Pre-draft measurables
| Height | Weight | Arm length | Hand span | 40-yard dash | 10-yard split | 20-yard split | 20-yard shuttle | Three-cone drill | Vertical jump | Broad jump | Bench press | Wonderlic |
| 6 ft 1+1⁄2 in (1.87 m) | 297 lb (135 kg) | 35+1⁄4 in (0.90 m) | 10 in (0.25 m) | 5.12 s | 1.74 s | 2.98 s | 4.80 s | 7.52 s | 25.5 in (0.65 m) | 8 ft 4 in (2.54 m) | 27 reps | 21 |
All values from LSU Pro Day (March 26, 2008) except height, weight, and Wonderlic from NFL Combine. Prior to the NFL Combine Dorsey had reported 40-yard times between 4.98–5.09 seconds.

===Kansas City Chiefs===
Dorsey was selected by the Kansas City Chiefs in the first round with the fifth overall pick in the 2008 NFL draft. On July 26, 2008, he signed a five-year, $51 million contract with $23 million guaranteed.

On November 8, he recorded his first career sack against San Diego Chargers quarterback Philip Rivers. He finished his rookie season with 46 tackles and one sack.

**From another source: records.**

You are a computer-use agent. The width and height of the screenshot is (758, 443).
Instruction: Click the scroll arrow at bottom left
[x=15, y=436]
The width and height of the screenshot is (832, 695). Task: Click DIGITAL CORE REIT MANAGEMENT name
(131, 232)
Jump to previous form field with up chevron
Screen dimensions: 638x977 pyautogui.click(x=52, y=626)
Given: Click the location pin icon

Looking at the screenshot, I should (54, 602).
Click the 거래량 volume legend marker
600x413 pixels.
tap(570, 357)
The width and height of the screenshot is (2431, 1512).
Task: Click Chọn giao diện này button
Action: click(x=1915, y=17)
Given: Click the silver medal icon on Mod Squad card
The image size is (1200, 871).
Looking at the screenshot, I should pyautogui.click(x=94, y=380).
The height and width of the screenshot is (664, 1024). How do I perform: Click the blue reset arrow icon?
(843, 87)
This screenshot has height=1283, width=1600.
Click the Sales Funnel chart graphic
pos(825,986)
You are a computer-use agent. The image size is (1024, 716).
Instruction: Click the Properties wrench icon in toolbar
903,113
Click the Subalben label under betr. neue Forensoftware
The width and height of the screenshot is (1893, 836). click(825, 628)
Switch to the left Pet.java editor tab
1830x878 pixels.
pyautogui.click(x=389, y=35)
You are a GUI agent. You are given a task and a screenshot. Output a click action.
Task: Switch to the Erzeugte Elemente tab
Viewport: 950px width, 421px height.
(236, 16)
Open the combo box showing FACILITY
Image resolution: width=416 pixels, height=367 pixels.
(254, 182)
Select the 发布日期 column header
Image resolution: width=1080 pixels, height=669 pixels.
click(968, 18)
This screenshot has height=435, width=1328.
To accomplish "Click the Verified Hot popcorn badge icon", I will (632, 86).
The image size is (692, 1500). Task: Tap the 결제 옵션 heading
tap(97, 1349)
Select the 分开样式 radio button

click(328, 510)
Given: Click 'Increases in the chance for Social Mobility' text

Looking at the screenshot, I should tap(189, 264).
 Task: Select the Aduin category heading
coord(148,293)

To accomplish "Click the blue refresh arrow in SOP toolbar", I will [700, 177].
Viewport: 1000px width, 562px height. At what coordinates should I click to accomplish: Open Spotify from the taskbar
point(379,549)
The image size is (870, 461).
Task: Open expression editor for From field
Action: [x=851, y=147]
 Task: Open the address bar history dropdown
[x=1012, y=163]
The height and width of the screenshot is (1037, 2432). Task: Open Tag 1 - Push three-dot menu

When the Chiefs shifted to a 3–4 defense under new head coach Todd Haley, Dorsey switched positions to accommodate the scheme change, and he played defensive end. Dorsey started 14 of 15 games during the 2009 season and had 54 tackles and one sack. In 2010, he started all 16 games and had 69 tackles and two sacks. In 2011, Dorsey had 62 tackles, but no sacks.

===San Francisco 49ers===
On March 13, 2013, Dorsey signed a two-year deal with the San Francisco 49ers. Dorsey was expected to be a reserve, but following the injury to starting nose tackle Ian Williams in week two, Dorsey took over the starting job. Dorsey signed a two-year extension with San Francisco on August 19, 2014. He missed the 2014 season with a torn biceps injury. On November 25, 2015, Dorsey was placed on injured reserve with a torn ACL. In the 2016 season, he played in 12 games and started seven. He finished with one sack and 24 total tackles.

==Career statistics==

===NFL===

| Year | Team | GP | GS | Tackles |  |  |  | Fum & Int |  |  |  |
| Cmb | Solo | Ast | Sck | FF | FR | TD | PD |
| 2008 | KC | 16 | 16 | 46 | 32 | 14 | 1.0 | 1 | 0 | 0 | 1 |
| 2009 | KC | 15 | 14 | 54 | 41 | 13 | 1.0 | 0 | 3 | 0 | 2 |
| 2010 | KC | 16 | 16 | 69 | 51 | 18 | 2.0 | 0 | 1 | 0 | 0 |
| 2011 | KC | 15 | 15 | 62 | 31 | 31 | 0.0 | 0 | 0 | 0 | 0 |
| 2012 | KC | 4 | 4 | 7 | 4 | 3 | 0.0 | 0 | 0 | 0 | 0 |
| 2013 | SF | 16 | 13 | 41 | 28 | 13 | 2.0 | 0 | 0 | 0 | 0 |
| 2014 | SF | 0 | 0 | Did not play due to injury |  |  |  |  |  |  |  |
| 2015 | SF | 10 | 7 | 18 | 16 | 2 | 0.0 | 0 | 0 | 0 | 0 |
| 2016 | SF | 12 | 7 | 24 | 20 | 4 | 1.0 | 0 | 0 | 0 | 0 |
| Career |  | 104 | 92 | 321 | 223 | 98 | 7.0 | 1 | 4 | 0 | 3 |

===College===

| Season | Team | Games |  | Tackles |  |  |  |  | Interceptions |  |  | Fumbles |  |  |  |
| GP | GS | Cmb | Solo | Ast | TfL | Sck | PD | Int | TD | FF | FR | QBH | Blk |
| 2004 | LSU | 11 | 3 | 18 | 6 | 12 | 2 | 2.0 | 1 | 0 | 0 | 1 | 0 | 0 | 0 |
| 2005 | LSU | 13 | 1 | 28 | 16 | 10 | 4 | 3.0 | 0 | 0 | 0 | 0 | 0 | 2 | 0 |
| 2006 | LSU | 13 | 13 | 64 | 22 | 42 | 8.5 | 3.0 | 2 | 0 | 0 | 0 | 1 | 4 | 1 |
| 2007 | LSU | 14 | 13 | 69 | 39 | 30 | 12.5 | 7.0 | 3 | 0 | 0 | 1 | 0 | 4 | 0 |
| Career |  | 51 | 30 | 179 | 83 | 94 | 27 | 15.0 | 6 | 0 | 0 | 2 | 1 | 10 | 1 |

==Awards and honors==
- BCS national champion (2007)
- Lombardi Award (2007)
- Outland Trophy (2007)
- Bronko Nagurski Trophy (2007)
- Lott Trophy (2007)
- SEC Defensive Player of the Year (2007)
- Unanimous All-American (2007)
- First-team All-American (2006)
- 2× First-team All-SEC (2006, 2007)
- College Football Hall of Fame (2020)

==Activism==
Dorsey filmed a campaign for the proper treatment of dogs in association with PETA.